How to complete this task
Give the number of lines in the listing that contain the word "checkbox", and nothing besides.

Entries supplied
^^^^^^^^

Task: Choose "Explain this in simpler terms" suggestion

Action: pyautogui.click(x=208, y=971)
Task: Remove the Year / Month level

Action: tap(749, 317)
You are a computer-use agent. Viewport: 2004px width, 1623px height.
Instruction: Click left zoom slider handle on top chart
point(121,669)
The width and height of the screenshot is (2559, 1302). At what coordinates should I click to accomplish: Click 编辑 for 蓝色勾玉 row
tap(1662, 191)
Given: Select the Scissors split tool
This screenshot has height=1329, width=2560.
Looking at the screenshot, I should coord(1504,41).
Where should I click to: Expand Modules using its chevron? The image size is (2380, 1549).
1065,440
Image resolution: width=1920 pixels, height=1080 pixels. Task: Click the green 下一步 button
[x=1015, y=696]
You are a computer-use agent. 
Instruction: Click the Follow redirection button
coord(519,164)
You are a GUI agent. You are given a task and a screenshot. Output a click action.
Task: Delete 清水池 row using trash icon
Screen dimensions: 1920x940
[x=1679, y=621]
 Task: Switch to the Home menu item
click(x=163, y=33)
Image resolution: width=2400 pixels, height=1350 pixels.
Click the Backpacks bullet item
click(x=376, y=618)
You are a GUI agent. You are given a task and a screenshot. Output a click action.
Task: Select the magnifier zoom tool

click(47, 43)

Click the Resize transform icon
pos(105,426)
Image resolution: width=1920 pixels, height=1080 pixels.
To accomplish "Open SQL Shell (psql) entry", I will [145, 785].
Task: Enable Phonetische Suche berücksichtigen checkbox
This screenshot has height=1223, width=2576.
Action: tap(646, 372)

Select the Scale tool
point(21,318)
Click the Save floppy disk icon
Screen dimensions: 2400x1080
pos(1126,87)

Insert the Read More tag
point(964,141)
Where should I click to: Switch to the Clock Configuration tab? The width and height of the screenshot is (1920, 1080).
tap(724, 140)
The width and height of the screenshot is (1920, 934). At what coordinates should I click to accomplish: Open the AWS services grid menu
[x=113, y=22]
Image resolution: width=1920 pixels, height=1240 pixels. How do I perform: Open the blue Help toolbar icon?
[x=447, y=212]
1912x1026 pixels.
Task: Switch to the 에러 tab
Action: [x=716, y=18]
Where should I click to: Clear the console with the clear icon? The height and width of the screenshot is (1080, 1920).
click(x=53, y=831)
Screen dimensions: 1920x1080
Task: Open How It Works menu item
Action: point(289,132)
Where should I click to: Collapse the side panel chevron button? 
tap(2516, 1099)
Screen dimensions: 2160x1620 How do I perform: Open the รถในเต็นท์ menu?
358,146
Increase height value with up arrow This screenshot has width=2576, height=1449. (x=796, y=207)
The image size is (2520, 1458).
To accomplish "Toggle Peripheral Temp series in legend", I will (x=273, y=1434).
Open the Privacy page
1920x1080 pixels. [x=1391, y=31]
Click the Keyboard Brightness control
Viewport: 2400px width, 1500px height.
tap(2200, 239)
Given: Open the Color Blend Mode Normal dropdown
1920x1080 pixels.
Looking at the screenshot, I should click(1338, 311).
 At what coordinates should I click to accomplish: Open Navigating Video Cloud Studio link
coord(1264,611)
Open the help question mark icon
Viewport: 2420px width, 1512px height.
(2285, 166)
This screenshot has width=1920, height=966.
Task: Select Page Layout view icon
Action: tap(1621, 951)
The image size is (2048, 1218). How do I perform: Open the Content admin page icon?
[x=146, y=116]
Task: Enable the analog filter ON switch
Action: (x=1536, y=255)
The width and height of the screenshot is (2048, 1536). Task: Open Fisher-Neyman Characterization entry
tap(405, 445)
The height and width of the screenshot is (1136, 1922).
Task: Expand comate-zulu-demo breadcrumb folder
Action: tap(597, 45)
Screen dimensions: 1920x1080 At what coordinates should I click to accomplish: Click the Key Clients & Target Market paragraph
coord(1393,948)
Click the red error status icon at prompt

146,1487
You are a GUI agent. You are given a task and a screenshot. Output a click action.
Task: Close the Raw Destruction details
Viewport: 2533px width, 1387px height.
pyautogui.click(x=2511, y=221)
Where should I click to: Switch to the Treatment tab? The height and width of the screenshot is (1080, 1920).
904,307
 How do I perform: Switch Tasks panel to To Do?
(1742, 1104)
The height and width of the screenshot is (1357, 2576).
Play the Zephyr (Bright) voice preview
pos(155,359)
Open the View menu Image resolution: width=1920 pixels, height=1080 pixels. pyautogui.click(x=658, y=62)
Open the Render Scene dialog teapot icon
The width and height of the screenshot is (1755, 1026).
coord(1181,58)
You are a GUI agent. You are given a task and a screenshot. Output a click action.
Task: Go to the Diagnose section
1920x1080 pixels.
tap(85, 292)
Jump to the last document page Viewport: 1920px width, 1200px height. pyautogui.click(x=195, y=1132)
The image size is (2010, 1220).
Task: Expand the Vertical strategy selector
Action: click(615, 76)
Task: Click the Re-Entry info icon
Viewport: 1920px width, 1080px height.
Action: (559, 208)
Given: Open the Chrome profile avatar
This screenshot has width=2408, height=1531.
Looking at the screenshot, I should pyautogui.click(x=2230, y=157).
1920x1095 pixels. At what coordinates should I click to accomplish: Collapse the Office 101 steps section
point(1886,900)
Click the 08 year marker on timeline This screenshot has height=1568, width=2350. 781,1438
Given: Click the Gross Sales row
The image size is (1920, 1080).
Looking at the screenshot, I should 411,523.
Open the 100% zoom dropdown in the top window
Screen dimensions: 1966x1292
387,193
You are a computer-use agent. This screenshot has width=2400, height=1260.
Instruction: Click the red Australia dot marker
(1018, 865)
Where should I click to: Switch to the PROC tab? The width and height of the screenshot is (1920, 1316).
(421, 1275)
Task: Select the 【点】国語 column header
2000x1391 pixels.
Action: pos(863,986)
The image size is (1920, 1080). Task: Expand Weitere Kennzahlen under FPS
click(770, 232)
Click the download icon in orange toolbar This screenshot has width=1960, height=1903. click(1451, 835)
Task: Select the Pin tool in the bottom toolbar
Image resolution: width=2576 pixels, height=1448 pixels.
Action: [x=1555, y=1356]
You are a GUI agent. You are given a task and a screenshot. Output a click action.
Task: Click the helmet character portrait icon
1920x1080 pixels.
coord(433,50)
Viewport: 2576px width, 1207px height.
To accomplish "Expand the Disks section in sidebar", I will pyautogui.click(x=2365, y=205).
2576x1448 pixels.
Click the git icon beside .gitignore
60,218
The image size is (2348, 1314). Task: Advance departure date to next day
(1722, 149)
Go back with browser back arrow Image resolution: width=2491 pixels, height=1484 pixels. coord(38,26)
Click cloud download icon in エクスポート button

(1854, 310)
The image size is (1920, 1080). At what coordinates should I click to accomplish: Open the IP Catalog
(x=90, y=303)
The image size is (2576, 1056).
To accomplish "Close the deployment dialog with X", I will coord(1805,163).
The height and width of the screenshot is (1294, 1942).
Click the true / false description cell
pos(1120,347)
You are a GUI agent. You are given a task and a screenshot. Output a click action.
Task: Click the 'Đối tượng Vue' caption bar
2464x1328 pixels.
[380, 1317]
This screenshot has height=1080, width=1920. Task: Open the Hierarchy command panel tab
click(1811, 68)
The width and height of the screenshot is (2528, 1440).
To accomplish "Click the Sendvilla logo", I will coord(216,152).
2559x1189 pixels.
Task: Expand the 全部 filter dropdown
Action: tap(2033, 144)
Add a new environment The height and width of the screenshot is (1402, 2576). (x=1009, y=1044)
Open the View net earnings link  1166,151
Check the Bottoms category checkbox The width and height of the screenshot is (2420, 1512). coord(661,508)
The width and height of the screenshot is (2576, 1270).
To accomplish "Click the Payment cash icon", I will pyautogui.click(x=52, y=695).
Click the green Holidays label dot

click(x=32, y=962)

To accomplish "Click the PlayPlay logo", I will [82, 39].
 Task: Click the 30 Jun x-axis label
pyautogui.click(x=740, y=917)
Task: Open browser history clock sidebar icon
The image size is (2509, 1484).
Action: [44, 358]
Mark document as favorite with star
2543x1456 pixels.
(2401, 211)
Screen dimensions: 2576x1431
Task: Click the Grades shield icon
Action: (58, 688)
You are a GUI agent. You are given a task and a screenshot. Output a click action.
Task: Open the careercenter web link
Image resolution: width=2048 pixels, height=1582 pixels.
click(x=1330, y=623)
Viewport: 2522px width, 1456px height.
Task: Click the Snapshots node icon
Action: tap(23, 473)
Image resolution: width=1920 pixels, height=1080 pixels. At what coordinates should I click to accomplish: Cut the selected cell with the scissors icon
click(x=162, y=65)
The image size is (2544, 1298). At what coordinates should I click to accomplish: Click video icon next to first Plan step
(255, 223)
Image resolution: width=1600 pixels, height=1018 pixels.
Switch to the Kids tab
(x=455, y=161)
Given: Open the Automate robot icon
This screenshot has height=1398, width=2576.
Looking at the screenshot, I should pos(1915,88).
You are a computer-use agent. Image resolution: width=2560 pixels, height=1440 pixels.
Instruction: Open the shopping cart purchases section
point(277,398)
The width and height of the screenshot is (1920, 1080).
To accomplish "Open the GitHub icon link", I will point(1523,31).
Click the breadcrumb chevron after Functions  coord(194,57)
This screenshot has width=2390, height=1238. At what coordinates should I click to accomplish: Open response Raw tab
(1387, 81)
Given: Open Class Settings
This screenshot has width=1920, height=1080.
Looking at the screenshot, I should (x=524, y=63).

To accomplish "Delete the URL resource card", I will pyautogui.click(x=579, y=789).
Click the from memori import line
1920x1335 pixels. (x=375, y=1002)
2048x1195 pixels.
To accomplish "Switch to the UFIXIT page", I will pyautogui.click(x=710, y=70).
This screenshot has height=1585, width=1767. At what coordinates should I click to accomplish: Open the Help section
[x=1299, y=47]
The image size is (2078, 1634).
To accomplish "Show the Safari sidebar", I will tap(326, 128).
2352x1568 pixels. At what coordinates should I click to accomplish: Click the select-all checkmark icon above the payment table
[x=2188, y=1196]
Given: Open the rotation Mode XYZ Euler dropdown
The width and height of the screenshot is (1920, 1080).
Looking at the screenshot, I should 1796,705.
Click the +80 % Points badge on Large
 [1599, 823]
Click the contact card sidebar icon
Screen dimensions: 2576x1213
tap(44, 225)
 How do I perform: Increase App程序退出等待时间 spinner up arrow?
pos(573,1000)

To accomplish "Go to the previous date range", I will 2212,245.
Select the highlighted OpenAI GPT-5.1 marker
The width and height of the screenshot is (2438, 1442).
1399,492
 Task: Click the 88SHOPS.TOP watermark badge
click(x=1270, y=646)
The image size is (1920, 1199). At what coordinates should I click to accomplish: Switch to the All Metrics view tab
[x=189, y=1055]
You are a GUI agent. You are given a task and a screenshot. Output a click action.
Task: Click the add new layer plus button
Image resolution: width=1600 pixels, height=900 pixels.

^^^^^^^^

Written solution
2